» **WHAT IS NEEDED**:
Return every one of the following entries verbatim, reproducing each line without any alteration.

□ □ □

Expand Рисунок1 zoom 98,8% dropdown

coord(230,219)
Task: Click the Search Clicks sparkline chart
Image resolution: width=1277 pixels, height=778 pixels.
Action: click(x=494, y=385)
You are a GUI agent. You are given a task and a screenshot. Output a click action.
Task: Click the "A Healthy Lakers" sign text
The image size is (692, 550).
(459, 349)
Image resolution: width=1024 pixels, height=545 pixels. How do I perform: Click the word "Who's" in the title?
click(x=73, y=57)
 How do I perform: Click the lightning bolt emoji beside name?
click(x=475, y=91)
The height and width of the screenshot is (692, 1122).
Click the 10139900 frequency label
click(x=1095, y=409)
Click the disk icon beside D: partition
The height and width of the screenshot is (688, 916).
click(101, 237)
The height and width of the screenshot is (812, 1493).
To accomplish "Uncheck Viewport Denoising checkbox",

□ □ □

» **SOLUTION FOR THIS TASK**:
Expand Рисунок1 zoom 98,8% dropdown

coord(230,219)
Task: Click the Search Clicks sparkline chart
Image resolution: width=1277 pixels, height=778 pixels.
Action: click(x=494, y=385)
You are a GUI agent. You are given a task and a screenshot. Output a click action.
Task: Click the "A Healthy Lakers" sign text
The image size is (692, 550).
(459, 349)
Image resolution: width=1024 pixels, height=545 pixels. How do I perform: Click the word "Who's" in the title?
click(x=73, y=57)
 How do I perform: Click the lightning bolt emoji beside name?
click(x=475, y=91)
The height and width of the screenshot is (692, 1122).
Click the 10139900 frequency label
click(x=1095, y=409)
Click the disk icon beside D: partition
The height and width of the screenshot is (688, 916).
click(101, 237)
The height and width of the screenshot is (812, 1493).
To accomplish "Uncheck Viewport Denoising checkbox",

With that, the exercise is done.